April 1992 - Requiem - soloist, chorus, orchestra
Unfinished. The text is set with very little repetition, which means that the music is too fragmentary to gather much momentum. The ideas are pretty well-defined, more than in the previous pieces, but the style, especially in the first movement, is often more derivative - above all from the obvious Verdi and Britten models (it looks like the Berlioz was in my mind too, but it can't have been as I'd never seen or heard it at this point). Also possibly Brian's Gothic (behind the profile of some of the brass fanfares) and, at one specific point, the central parts of Holst's Mars. The opening movement, which sets the text up to 'Salva me fons pietatis' has some arresting ideas, especially at the beginning and at the end, where some powerful momentum is built up, and some larger-scale harmonic planning pays off. The second movement, Libera me, which is where the composition breaks off, opens in a much more tonally ambiguous area, with a build-up of ostinati which is more 'contemporary'. The solo voices enter in turn - B, T, A, S - and quickly, each taking two lines of text. The rising tessitura parallels a rise in tension, an increase in speed,  in motion and harmonic complexity; there's an implied progression (In musical style) from past to present also, but it isn't hammered home in too obvious a manner. There the music breaks off...

Undated - Untitled - orchestra
Undated, untitled and also unfinished, this piece probably comes from about this time, taking as clues the manuscript paper, the handwriting, and my observations on the development of my technique and habits (not my style, I can't really speak of a unified style here, of course). This is a slow orchestral movement in 5/4, and an improvement again, with interesting ideas now accompanied by fewer moments of banality. I think this was supposed to be a symphonic poem, possibly Nordic in inspiration. Looking at the score gives me a mysterious and unplaceable frisson, as if it has some forgotten significance.

May 1992 - Elegy (no 2) - cello and piano
Much better than the previous one - this is actually pretty good, confident, exploiting the cello well and mostly getting the relationship between size and technique 'right'. The exception is the cello figuration in the middle, which is a little too hard, too prominent and too 'big' for this moment. I made a quick and ad hoc improvement on it the other day, and tried to record it.....but my cello playing is much worse than it used to be ( I hardly play any more) and I really wouldn't presume to inflict it on you. Here's the score to be getting on with, though. Fancy it Guido?


J.Z. Herrenberg

Again - very interesting, Luke! And now I'm off to bed...
Music gives a soul to the universe, wings to the mind, flight to the imagination and life to everything. -- Plato

lukeottevanger

There are still a few more pieces to go through, taking me up to the end of my school days (aged 17/18 - Before Sleep being one of these).
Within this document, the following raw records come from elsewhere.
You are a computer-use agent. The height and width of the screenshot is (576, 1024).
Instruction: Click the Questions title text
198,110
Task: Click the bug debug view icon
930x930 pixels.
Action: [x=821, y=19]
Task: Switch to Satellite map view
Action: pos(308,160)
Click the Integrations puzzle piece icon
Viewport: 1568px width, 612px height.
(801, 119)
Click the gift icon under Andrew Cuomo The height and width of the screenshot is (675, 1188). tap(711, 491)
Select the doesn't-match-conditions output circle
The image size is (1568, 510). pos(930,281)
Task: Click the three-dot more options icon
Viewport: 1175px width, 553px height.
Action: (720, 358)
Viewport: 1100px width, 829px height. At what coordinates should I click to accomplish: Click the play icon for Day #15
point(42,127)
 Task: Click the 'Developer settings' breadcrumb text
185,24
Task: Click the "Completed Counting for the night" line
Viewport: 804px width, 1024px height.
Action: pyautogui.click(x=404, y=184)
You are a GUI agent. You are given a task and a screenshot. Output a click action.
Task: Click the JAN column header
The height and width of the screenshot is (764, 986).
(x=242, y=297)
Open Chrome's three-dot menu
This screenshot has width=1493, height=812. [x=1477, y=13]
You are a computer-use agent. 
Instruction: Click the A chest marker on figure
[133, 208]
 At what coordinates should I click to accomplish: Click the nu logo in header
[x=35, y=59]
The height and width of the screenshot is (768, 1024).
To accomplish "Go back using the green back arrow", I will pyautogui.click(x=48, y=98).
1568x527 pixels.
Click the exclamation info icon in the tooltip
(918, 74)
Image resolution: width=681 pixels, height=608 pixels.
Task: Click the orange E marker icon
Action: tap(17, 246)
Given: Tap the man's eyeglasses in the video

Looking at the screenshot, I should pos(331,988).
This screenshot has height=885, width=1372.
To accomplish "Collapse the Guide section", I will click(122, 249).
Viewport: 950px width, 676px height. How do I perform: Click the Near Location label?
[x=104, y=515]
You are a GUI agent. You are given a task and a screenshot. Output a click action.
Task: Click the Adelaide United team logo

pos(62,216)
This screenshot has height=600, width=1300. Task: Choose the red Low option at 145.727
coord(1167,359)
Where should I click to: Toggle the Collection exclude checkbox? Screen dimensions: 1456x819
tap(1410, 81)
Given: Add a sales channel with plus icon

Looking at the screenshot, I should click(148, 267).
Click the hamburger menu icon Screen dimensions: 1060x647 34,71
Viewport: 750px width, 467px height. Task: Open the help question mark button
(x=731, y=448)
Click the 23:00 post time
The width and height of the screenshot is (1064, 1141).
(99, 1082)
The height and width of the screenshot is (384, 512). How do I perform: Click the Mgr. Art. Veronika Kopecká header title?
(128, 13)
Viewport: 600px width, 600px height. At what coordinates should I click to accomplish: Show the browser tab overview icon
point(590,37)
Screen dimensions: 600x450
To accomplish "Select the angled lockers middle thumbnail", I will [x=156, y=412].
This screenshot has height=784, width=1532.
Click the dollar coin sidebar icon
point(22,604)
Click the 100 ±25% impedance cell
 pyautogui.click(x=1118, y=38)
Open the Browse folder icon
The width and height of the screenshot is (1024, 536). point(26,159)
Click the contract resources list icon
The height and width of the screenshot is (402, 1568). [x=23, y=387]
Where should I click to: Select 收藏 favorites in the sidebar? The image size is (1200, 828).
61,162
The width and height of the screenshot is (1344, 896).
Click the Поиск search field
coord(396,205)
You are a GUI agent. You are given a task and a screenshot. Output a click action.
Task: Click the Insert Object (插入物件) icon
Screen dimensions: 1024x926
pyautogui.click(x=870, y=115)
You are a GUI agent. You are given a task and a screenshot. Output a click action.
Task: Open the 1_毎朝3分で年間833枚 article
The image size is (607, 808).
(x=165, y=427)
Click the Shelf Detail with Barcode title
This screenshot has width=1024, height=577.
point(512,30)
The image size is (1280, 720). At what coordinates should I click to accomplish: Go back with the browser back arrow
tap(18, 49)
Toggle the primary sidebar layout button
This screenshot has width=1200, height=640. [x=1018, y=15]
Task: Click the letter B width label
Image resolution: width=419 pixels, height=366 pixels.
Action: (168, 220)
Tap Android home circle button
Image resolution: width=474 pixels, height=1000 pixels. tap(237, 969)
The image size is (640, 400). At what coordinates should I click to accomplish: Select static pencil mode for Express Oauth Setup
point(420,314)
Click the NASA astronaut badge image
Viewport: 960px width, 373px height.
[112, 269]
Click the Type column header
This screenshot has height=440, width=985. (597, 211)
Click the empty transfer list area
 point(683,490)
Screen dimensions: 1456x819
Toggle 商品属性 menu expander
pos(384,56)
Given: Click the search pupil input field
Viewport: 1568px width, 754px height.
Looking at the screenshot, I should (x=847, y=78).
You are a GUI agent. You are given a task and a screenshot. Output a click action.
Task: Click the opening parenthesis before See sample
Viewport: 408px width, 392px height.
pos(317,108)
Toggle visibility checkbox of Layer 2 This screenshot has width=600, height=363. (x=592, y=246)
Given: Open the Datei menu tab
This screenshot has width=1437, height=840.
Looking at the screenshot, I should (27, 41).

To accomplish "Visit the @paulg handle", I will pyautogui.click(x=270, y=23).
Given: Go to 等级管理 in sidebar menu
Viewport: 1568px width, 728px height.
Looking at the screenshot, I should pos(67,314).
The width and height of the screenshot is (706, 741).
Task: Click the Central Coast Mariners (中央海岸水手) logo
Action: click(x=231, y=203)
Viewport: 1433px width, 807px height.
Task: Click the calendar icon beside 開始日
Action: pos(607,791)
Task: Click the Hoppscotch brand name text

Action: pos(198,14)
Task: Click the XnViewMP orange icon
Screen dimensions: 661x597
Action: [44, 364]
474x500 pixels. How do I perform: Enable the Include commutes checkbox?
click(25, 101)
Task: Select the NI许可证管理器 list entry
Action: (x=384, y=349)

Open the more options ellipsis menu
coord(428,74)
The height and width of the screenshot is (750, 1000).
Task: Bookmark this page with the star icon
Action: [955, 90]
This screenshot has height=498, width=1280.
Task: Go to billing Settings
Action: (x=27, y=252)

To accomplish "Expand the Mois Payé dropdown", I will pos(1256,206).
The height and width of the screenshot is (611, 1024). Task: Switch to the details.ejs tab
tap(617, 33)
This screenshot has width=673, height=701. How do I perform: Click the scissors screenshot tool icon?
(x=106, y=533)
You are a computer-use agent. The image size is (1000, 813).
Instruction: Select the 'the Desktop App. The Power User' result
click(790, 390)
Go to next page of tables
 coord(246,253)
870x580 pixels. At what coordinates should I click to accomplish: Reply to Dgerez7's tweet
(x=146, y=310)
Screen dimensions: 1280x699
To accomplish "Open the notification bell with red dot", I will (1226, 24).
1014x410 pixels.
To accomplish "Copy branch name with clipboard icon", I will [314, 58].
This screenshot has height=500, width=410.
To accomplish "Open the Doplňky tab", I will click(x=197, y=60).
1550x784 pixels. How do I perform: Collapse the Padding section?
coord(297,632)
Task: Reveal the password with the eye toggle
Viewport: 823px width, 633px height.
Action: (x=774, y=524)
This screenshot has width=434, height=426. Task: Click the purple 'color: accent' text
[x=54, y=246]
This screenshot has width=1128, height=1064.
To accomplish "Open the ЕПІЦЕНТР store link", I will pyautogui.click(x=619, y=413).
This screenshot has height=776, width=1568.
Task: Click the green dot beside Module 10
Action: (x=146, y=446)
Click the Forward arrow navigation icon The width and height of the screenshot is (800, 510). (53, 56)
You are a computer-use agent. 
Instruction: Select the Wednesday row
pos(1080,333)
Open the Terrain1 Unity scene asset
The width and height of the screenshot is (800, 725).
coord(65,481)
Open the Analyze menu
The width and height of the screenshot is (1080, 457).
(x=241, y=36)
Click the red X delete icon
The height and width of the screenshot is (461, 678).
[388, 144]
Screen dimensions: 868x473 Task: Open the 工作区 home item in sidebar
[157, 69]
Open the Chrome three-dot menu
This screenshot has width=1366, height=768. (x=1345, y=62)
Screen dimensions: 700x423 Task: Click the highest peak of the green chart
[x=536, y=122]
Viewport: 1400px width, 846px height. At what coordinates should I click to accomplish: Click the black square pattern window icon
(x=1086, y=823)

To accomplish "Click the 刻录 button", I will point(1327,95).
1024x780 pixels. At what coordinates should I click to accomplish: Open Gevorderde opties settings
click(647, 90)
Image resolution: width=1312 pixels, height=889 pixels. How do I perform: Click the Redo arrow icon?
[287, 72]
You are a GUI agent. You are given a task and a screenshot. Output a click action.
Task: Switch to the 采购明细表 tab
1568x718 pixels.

And after that there are still one or two more forgotten-about pieces which date from later, university days, when I was somewhat more mature, about the time I was composing Ophruoeis and, later, the Four Paz Songs.

Amongst all these are a couple of brief orchestral scores which I've set in Sibelius, and which I'll post up here for fun at the appropriate point.

(Funny, all this emphasis on older pieces when there are plenty of later, better works which have never even been mentioned here!)

karlhenning

Wonderful to read your reflections on this fascinating process of 'discovery', Luke.